Professor Dr. Claudio Denzlinger and patient Brigitte Dorsch
Brigitte Dorsch is now 72 years old. She has lived with cancer for 30 years. But in 2017 he seemed to have beaten it. Because a new tumor in the throat proved to be resistant to therapy. "I was told chemotherapy could prolong my life some more, but I didn’t want to put myself through that hardship. So I had myself transferred from the hospital to die at home," she recalls. Then she learned about a modern immunotherapy with checkpoint inhibitors that was newly offered at Marienhospital. In 2018, its inventors were even awarded the Nobel Prize in Medicine for it – quite rightly, in Brigitte Dorsch’s view. "The drug worked, the cancer disappeared, and currently I am cancer-free and doing well," she says.
Tumor on the tonsils
In 1989, Brigitte Dorsch felt a strange thickening in her throat. "My doctor thought it was tonsillitis and gave me antibiotics," says the Ludwigsburg native. When the complaints persisted and she was examined more closely, it turned out that Brigitte Dorsch was suffering from cancer of the tonsils.

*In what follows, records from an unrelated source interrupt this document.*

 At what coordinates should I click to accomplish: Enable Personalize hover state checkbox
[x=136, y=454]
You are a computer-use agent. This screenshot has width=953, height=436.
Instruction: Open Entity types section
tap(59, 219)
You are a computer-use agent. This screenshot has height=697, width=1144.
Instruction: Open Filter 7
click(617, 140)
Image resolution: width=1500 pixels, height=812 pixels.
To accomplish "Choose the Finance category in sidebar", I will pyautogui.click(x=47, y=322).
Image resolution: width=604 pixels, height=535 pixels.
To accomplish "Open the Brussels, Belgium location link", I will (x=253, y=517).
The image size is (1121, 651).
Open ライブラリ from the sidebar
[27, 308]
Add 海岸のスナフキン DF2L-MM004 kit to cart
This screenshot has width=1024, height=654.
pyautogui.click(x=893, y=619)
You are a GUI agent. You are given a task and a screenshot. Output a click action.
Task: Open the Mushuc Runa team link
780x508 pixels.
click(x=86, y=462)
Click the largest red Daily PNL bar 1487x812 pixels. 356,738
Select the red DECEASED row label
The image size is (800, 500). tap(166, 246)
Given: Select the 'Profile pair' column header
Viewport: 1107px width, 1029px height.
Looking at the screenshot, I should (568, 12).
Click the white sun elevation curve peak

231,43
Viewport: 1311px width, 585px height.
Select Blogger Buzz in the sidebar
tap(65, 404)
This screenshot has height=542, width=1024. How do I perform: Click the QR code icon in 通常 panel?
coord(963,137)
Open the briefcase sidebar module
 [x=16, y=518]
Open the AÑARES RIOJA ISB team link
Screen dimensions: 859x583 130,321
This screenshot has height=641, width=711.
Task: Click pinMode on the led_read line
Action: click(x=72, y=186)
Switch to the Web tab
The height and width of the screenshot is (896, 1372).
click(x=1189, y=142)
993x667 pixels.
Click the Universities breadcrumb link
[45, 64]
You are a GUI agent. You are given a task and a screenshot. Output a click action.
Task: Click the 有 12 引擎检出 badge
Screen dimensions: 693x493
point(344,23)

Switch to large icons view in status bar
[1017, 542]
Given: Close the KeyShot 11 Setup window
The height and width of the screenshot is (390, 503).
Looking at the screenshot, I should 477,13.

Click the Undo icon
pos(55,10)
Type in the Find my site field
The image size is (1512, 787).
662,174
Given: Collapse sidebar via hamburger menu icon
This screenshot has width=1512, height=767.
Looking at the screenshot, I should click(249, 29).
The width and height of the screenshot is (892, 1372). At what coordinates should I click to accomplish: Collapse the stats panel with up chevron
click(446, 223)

"The tumor was operated out in 1990 at the ENT clinic at Marienhospital. Before that, I smoked one last cigarette and then never again, because the cancer probably came from smoking, too," she recalls. After surgery and radiation, Brigitte Dorsch was initially cured of cancer. But eight years later, the disease flared up again: in 2007, tumors were removed from her buccal mucosa and left lung. "But I recovered well after that and had eight more healthy years," says Brigitte Dorsch. In 2015 she got cancer again. "A tumor deep in the throat. The six weeks in the hospital with radiation and chemo were incredibly hard," she says.
Home to die
Despite the strenuous treatment, the tumor did not disappear completely. It continued to grow over time. Brigitte Dorsch got pneumonia. Because due to a tumor-related dysphagia, food had entered the lungs. The patient had to be fed through a stomach tube. "Another radiation was not possible because I had already received the maximum dose. I was offered another chemo. But it would probably only have prolonged my life by a few months. I was discharged from the hospital and went home to die."
New therapy saved her
Because of her pneumonia, Brigitte Dorsch was also treated at the Marienhospital Pneumology Department (focus on pulmonary medicine at the Clinic for Internal Medicine 2). "A doctor there told me that at Marienhospital, modern immunotherapy with checkpoint inhibitors was being performed. And so I presented to Professor Denzlinger," she says. The cancer expert is medical director of the Clinic for Internal Medicine 3 and head of the interdisciplinary center for oncology (cancer) at Marienhospital. "Professor Denzlinger told me that immunotherapy is effective in only about 20 percent of patients, but that it often works surprisingly well when it does. I had nothing to lose, so I agreed," she says.
In November 2017 the treatment began. "I came in every two weeks for outpatient immunotherapy and was given a drip of the drug nivolumab a total of 33 times for about two hours each time," Ms. Dorsch said. "The remedy worked, the ENT tumor disappeared, as did several daughter tumors," recalls Professor Denzlinger. However, Annette Dorsch suffered from severe side effects. "Mrs. Dorsch’s joints became inflamed. We had to treat this with cortisone and temporarily interrupt the therapy with nivolumab," says the cancer expert. But after 66 weeks of treatment the body was almost cancer free. Only a small tumor in the lung was still present. In early September 2019, she had this removed in the thoracic surgery of the Marienhospital, then Brigitte Dorsch was cancer-free.
Long life despite cancer?
The checkpoint inhibitors ensure that a patient’s dysfunctional immune system is restored to its ability to destroy cancer cells, which, after all, are also found in every healthy body. Professor Denzlinger: "Many experts hope that through the interaction of such new and tried and tested therapies, cancer will eventually become a disease with which one can almost always grow old."Living with cancer" is a current buzzword in cancer research, loosely translated as "growing old despite cancer.". And Brigitte Dorsch says: "It would be nice if, in a few decades, cancer were something like high blood pressure, sugar or AIDS are today. Even if these diseases are not curable yet, you can grow old with them and live a good life for a long time."
CONTACT – Clinic for Internal Medicine 3
Professor Dr. Claudio Denzlinger is Medical Director of the Clinic for Internal Medicine 3 at Marienhospital. Together with ten other doctors, he treats around 1,200 cancer patients as inpatients and more than 4,000 as outpatients there every year.